Luckily, this is a movie well worth seeing. ParaNorman is a twist on the "weird kid" movie. In this case, Norman Babcock has a talent he never asked for - he can see and speak with the dead. It doesn't seem to be much of a gift - he's considered a freak in his town of Blithe Hollow (nice name - a combo of Blithe Spirit, the Noel Coward comedy about the havoc the dead can wreak on the living and Washington Irving's Sleepy Hollow from the Headless Horseman tale) and even his family doesn't understand him. About the only person he can confide in is his grandmother, and she happens to be (you guessed it) dead. Through a strange series of events - or maybe not so strange, considering the town's main celebrity is a 300-year-old witch - the town must deal with the fallout of a curse no one really believed existed and non-normal Norman is the one best suited to bring the town back from the brink.

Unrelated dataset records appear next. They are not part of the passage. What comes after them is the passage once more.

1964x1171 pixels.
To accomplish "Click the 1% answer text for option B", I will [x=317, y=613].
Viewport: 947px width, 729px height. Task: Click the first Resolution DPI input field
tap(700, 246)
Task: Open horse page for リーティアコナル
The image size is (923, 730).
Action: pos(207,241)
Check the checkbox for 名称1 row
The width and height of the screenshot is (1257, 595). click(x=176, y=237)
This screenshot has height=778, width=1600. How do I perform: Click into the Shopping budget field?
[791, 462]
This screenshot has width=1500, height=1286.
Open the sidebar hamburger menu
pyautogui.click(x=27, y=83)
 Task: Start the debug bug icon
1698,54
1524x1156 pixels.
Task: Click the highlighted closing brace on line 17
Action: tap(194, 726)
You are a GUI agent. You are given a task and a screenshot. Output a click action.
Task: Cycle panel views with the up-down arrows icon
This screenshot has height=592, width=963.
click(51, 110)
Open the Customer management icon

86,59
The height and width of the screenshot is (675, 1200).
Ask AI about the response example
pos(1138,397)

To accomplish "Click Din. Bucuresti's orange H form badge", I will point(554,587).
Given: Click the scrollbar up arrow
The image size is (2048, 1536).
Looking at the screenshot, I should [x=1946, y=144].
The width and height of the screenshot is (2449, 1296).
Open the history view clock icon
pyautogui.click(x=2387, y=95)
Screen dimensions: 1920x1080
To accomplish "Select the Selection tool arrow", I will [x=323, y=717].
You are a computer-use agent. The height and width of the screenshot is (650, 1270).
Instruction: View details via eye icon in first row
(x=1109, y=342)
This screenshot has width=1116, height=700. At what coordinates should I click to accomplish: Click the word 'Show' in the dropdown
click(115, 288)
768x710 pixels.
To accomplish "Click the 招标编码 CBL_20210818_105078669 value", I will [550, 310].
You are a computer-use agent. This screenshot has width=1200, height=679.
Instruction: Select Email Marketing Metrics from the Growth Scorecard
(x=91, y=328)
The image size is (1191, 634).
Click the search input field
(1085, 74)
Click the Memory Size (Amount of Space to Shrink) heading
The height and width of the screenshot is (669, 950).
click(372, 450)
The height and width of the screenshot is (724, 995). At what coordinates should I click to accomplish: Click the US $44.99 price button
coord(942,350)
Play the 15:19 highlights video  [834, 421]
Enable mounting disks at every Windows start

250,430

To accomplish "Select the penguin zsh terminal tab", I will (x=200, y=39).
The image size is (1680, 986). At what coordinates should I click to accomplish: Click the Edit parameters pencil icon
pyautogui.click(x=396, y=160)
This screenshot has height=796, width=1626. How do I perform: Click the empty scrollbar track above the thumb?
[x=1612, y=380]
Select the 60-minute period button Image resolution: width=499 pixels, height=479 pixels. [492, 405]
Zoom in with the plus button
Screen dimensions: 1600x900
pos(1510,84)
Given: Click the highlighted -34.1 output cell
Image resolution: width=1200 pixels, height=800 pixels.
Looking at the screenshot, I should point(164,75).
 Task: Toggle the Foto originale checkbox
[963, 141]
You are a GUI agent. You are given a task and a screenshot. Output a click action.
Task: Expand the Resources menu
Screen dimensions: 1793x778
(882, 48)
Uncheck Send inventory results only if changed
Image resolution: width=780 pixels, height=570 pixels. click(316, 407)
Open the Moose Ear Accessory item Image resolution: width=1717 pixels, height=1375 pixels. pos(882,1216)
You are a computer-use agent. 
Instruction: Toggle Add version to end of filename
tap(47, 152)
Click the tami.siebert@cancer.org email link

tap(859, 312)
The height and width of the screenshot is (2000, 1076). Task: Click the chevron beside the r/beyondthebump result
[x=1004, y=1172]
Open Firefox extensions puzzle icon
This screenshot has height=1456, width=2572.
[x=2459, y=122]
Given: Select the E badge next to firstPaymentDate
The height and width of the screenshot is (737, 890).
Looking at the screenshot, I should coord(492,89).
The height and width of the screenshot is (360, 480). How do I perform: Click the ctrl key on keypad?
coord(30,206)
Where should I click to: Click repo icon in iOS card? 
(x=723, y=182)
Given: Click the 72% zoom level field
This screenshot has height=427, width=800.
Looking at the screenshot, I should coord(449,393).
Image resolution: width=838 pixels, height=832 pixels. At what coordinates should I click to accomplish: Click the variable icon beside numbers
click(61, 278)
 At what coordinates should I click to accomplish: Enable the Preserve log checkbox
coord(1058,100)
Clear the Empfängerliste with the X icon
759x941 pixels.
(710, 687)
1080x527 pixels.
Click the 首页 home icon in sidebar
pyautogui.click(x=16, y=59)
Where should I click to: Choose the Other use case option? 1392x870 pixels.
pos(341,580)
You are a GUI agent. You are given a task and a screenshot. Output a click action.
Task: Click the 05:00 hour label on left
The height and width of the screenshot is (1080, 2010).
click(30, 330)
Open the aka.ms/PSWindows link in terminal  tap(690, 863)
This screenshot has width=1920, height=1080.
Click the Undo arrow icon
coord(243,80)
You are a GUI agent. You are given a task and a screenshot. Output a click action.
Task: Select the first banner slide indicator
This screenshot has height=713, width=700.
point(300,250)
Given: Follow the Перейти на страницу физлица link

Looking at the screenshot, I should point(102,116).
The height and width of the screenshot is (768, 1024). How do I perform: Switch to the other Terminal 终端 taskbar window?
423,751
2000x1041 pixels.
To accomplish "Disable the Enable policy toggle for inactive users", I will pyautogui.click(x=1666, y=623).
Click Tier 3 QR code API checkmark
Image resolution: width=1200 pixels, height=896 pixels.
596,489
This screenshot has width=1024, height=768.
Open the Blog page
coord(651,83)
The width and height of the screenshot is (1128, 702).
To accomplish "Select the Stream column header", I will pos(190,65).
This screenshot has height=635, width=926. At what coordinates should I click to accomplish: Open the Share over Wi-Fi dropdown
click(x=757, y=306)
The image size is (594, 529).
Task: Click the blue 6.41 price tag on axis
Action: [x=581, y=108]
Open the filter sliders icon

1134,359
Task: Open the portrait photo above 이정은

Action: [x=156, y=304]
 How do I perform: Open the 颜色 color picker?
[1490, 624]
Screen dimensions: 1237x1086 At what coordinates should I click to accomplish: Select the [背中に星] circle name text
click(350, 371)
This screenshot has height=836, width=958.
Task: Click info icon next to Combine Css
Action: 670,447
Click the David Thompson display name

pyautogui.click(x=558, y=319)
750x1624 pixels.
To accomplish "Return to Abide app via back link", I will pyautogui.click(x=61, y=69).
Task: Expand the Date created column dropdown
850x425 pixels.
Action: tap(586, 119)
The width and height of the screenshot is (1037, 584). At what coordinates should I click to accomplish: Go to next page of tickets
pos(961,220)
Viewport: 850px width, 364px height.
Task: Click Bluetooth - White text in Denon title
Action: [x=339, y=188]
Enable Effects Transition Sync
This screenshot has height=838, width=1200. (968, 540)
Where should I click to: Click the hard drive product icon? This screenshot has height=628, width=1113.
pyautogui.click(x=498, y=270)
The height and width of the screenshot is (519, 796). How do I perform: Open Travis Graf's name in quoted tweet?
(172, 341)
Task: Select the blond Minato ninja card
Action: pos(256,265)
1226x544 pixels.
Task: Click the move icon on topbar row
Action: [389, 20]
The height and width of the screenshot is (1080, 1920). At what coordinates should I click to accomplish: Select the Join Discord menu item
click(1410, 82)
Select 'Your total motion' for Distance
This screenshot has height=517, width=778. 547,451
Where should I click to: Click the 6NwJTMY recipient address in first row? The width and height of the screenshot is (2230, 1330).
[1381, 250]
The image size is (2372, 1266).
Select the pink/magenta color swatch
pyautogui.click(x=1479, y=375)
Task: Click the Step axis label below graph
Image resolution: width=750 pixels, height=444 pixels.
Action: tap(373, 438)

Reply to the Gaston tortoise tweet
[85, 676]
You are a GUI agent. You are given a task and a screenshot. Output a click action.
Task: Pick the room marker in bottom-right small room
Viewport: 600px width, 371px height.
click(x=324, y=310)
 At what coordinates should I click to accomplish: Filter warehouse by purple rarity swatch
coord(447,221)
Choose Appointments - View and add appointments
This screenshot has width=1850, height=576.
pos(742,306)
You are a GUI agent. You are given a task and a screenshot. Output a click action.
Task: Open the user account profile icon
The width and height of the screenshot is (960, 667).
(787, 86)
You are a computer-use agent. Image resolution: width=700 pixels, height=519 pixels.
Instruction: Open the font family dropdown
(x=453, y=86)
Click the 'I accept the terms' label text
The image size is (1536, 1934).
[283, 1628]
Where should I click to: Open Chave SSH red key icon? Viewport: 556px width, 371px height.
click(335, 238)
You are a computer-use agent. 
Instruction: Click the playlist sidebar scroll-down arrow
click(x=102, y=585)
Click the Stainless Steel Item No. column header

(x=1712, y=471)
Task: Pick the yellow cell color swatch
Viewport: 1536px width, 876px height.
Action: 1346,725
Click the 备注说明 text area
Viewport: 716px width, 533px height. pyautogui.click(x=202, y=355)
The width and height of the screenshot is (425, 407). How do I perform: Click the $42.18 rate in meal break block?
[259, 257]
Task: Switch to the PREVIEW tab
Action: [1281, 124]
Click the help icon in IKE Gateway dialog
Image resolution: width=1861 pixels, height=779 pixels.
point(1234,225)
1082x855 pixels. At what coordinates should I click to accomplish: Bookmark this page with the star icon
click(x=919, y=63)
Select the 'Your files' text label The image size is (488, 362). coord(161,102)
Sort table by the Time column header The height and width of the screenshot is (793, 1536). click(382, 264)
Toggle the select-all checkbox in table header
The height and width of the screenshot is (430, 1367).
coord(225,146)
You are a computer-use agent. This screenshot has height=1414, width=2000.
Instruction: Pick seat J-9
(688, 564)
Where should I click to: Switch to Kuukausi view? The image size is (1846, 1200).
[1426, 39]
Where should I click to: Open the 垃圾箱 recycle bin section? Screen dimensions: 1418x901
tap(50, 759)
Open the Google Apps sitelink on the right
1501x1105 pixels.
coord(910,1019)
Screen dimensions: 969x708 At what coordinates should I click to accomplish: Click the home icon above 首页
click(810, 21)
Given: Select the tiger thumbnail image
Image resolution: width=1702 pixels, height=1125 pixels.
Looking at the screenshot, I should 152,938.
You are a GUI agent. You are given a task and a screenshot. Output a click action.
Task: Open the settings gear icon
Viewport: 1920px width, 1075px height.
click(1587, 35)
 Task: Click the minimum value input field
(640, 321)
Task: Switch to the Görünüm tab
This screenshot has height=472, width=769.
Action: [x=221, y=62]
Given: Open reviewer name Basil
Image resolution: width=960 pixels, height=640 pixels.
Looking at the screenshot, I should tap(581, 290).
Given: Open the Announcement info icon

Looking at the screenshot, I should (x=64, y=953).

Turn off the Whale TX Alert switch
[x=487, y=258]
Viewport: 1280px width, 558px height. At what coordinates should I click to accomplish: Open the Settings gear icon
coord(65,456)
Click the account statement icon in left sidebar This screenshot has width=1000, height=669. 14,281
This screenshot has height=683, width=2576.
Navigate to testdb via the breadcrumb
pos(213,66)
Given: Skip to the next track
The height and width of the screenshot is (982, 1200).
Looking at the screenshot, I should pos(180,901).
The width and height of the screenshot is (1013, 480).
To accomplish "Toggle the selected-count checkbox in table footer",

There's a lot in here to like. The story is interesting, the characters are fun to watch, and yes, there's even a lesson or two in here, especially about doing what's right even if you're scared and precisely how stupid scared people can be. I enjoyed the vocal talent (a lot of new voices here) and there’s a lovely, almost throwaway line that I wasn’t expecting from the jock character. Be on the lookout there – stereotypes are broken.
|Giant stop motion scorpions!! Ah, Harryhausen!|
Now let’s talk technique. Stop motion animation is the catchall term for that painstaking process of taking objects and moving them just a tiny bit, filming a single frame, then moving the objects a tiny bit more, filming another single frame and so on until you have an entire movie. It takes forever. You’ve seen this if you’ve ever seen the Rankin/Bass Christmas specials (Claymation is a specific type of stop motion using clay figures) such as Rudolph the Red-Nosed Reindeer or The Year Without a Santa Claus, but you’ve also seen it if you’ve seen The Empire Strikes Back – look at the AT-ATs invading Hoth, which was done with extremely detailed miniature models. It’s a technique used in Sam Raimi’s Evil Dead movies (see #5 on this list) and (sigh of contented reminiscence) Ray Harryhausen’s Sinbad and Clash of the Titans flicks. (Harryhausen is so instrumental to this school of animation that the Pixar movie Monsters Inc. has a tribute to him – Mike takes his girlfriend Celia to dinner at a restaurant called “Harryhausen’s.” It’s a nice nod.)
Here, stop motion is used in conjunction with 3D (Coraline was the first film to do this all the way through). I thought the animation was wonderful – there’s some especially nice rendering of hair, for example – but if anything, ParaNorman confirmed my distaste of 3D. While this film uses 3D more to create depth than have things come flying out toward my face, I still just don’t like it. It doesn’t strengthen the story and I think it detracts from the telling of that story. And seriously – it cost a hair over $20 for two of us to see a matinee? (And that’s pre-popcorn.) Plus I can’t re-use the blasted glasses? No, thanks.
So the long and the short of it – go see ParaNorman, but don’t bother with the 3D. And dig out your old, grainy Evil Dead tape.